All affiliated with the Traditionalist Youth Network, a national organization with a mission to encourage high school and college-aged students to band together under “tradition and tribe,” the four men stopped for a photo opportunity in front of Sample Gates. Only one of the protestors, Thomas Buhls, 30, is an IU student. He founded the IU chapter of TYN in July.
While they posed with signs denouncing communism, zionism and modernity, the four protestors shouted back and forth with an angry IU graduate student who followed them from the center of campus all the way to their destination, Boxcar Books on Sixth Street.
“They shouted some bullshit rhetoric, and I countered it,” said the angry graduate student, who wouldn’t give his name. “I hate all the violent oppressive bullshit they stand for.”
As the men approached Boxcar Books, the graduate student retreated back to campus.
But a swarm of nearly 50 counterprotestors picked up where he left off.
“Go the fuck home!” one counterprotestor yelled as TYN protestors approached and stood on the sidewalk outside the business.
“You ask us to go home?” one of the protestors said calmly. “Could we ask all the third world immigrants to go home?”
It was just after 2 p.m., but those at Boxcar Books had been waiting several hours for the TYN protestors, who were “picketing Boxcar Books because of the store’s support for Leftist terrorists, communism and violent anarchists.”
“Why don’t you do what your leader did and put a fucking gun in your mouth like the rest of the fucking Nazis,” another counterprotestor screamed.
***
Thomas Buhls is a racist, but he prefers not to discuss the semantics of the word.
“I feel it’s kind of silly to argue about the definition of racist,” Buhls said before the protest yesterday. “I’ll tell you straight up, of course I am.”

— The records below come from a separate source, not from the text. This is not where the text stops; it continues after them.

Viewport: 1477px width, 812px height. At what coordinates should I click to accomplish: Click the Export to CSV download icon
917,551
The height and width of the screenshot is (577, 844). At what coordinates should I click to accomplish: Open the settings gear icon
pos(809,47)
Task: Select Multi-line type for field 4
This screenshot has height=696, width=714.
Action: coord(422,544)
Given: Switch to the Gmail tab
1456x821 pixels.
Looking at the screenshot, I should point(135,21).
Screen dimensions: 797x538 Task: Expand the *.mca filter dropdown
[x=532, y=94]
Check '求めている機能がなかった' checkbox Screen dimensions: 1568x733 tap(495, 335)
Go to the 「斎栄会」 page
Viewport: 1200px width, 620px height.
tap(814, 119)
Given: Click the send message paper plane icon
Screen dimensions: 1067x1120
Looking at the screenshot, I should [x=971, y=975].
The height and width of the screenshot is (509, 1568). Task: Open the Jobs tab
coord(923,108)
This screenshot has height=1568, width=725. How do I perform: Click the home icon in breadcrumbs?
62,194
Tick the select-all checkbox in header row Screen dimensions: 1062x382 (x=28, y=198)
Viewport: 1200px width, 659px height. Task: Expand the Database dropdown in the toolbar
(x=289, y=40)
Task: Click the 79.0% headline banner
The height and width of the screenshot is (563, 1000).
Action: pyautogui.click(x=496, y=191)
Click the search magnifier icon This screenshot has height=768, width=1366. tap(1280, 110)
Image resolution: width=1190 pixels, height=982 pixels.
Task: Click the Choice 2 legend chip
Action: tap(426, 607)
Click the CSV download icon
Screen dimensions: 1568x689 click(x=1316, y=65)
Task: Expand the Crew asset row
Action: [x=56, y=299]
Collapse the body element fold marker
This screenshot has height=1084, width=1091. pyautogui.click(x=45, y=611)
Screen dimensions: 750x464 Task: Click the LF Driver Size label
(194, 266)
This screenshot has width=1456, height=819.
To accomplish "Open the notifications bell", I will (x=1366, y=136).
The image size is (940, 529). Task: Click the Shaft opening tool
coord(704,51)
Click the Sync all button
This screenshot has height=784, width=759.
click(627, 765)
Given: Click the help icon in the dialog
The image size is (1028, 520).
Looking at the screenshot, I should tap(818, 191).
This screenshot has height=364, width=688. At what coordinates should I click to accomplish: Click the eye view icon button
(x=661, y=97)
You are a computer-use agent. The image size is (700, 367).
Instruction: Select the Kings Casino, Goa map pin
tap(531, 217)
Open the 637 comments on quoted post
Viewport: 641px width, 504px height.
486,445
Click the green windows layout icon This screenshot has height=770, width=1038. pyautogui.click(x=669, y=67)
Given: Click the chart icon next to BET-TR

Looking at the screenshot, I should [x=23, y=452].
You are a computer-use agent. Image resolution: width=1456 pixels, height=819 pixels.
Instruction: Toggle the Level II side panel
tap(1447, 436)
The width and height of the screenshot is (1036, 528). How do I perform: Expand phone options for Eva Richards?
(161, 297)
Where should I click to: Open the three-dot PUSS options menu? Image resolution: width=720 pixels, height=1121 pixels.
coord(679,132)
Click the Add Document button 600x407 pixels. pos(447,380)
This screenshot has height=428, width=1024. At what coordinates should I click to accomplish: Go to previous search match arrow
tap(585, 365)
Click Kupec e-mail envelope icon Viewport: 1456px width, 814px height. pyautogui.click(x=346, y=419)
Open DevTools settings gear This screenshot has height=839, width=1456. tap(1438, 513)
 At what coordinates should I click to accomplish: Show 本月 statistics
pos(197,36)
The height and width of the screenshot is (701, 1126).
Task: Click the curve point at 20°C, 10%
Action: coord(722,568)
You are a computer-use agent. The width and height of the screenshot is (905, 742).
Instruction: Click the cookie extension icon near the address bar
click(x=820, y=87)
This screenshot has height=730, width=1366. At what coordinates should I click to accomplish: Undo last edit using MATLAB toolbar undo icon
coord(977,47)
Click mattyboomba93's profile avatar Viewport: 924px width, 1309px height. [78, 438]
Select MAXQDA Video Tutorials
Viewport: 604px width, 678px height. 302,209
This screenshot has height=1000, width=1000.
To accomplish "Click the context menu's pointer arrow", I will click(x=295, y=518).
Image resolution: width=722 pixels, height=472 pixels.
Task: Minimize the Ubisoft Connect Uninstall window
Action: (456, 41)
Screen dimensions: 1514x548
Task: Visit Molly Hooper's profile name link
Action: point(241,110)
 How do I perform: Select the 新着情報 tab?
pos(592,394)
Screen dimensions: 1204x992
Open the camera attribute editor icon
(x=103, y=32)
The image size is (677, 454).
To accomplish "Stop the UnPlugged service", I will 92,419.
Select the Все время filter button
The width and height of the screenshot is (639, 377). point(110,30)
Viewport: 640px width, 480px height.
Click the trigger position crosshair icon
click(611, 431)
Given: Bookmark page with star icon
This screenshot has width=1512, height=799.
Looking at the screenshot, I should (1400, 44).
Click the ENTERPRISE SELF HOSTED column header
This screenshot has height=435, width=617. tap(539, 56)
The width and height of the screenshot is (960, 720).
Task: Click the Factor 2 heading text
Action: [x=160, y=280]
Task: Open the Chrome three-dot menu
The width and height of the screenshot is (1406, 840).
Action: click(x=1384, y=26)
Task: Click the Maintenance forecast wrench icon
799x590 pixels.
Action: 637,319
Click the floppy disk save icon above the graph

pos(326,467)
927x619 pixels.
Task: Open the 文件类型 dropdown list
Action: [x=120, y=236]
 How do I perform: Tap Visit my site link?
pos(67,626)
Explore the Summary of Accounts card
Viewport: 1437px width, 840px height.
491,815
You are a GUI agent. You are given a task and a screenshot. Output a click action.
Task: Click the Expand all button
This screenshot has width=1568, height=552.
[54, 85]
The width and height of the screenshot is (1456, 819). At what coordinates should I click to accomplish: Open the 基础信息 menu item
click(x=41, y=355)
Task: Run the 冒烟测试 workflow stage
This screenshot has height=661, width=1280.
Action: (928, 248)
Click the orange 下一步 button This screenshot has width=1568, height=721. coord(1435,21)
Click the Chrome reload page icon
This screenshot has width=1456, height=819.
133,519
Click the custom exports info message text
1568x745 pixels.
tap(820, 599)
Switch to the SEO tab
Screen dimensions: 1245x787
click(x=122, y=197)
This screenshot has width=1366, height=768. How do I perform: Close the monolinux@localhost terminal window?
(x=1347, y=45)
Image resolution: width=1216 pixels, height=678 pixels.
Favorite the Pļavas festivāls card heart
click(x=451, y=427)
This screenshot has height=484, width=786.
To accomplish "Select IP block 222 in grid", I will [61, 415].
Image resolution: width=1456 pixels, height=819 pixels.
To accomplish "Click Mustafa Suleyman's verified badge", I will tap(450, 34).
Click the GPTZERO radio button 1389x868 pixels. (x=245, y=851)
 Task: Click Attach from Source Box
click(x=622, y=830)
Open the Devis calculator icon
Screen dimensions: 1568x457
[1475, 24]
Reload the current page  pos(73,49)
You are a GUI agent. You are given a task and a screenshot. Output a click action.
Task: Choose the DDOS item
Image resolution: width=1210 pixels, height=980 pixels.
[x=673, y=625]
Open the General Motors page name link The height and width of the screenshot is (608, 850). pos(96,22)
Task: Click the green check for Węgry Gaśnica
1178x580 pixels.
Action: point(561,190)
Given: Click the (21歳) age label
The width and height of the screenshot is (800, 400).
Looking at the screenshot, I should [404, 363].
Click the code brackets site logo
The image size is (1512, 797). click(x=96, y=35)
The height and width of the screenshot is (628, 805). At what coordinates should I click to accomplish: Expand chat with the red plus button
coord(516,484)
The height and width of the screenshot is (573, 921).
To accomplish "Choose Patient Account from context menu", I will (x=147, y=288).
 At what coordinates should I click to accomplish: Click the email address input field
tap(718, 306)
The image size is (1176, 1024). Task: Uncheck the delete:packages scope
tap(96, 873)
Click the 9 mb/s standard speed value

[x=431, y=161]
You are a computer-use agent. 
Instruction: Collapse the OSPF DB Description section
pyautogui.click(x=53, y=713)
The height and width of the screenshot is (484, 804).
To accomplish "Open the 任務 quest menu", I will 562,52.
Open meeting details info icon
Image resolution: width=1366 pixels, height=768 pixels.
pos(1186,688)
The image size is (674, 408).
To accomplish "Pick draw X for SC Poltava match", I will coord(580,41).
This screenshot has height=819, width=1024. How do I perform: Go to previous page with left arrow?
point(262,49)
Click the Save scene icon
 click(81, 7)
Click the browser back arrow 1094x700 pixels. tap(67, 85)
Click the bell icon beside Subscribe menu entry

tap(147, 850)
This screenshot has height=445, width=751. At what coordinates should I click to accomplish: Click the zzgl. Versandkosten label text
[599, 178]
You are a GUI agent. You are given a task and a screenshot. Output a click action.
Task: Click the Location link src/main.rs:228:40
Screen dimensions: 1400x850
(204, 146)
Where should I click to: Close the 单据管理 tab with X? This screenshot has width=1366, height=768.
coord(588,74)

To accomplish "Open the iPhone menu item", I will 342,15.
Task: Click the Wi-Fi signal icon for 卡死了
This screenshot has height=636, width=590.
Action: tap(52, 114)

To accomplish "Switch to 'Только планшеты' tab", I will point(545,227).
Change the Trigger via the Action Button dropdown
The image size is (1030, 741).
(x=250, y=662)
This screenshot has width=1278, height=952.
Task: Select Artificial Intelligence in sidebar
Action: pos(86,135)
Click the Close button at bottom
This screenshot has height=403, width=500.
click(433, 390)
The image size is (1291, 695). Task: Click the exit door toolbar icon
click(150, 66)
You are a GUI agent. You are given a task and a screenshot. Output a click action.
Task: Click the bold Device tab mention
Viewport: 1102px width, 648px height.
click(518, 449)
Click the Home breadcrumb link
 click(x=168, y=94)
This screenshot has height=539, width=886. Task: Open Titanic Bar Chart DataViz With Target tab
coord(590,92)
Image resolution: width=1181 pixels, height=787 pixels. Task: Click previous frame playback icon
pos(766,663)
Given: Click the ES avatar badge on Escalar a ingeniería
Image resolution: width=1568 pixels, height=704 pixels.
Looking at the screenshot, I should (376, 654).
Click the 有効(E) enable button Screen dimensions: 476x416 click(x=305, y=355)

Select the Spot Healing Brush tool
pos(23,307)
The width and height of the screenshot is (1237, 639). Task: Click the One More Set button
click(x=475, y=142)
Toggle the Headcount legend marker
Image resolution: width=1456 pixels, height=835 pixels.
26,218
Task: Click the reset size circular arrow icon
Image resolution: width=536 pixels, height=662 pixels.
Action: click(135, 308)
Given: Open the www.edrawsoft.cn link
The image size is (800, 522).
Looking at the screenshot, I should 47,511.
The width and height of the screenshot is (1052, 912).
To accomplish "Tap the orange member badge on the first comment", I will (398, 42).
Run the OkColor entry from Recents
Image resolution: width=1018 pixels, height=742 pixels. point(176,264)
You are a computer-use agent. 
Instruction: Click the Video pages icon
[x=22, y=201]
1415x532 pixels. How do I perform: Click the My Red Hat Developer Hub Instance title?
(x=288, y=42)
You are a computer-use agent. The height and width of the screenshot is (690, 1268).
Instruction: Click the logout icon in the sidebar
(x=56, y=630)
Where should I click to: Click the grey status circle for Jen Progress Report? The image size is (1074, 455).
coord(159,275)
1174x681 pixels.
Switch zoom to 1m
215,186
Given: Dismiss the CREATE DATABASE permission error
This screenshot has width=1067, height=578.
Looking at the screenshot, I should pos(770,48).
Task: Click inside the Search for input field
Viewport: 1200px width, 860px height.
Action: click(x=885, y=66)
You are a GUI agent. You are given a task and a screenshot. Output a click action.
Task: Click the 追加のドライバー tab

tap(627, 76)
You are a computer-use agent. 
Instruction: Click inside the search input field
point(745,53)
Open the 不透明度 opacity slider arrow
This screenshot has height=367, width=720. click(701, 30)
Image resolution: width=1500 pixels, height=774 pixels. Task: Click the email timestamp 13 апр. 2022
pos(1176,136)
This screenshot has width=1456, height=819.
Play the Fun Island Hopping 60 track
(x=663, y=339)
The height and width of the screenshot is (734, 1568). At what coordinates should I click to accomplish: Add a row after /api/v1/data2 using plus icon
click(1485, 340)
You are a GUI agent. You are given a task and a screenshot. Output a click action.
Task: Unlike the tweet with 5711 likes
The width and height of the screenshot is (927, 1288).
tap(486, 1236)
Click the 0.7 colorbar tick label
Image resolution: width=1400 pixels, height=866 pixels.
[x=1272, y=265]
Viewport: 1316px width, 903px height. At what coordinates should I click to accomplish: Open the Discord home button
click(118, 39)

A former Marine, Buhls, 30, said he served three tours in Iraq over the course of nine years before coming to IU in the summer of 2011 to pursue a degree in communications and culture.
“I’ve always thought of myself to be something of a white nationalist,” Buhls said. “I’ve always had that sentiment and that feeling.”
He has been involved with the White Nationalist Movement, he said, and has been a longtime member of the Knights Party, an organization associated with the Ku Klux Klan.
“That’s what brought me to the Traditionalist Youth Network because I see a lot of movements out there that have really strong opinions and a lot of active members, but their platform, it just doesn’t get them anywhere,” Buhls said. “That’s what the Traditionalist Youth Network has. Our platform, this is taking us places.”
The national organization was founded by Matthew Heimbach, 22, a recent graduate of Towson University in Maryland, and Matthew Parrott, 31, a resident of Paoli, Ind., who dropped out of IU more than 10 years ago.
Heimbach was president of the White Student Union at Towson before he graduated last spring. He and Parrott had interacted on social media and decided about three months ago to form TYN.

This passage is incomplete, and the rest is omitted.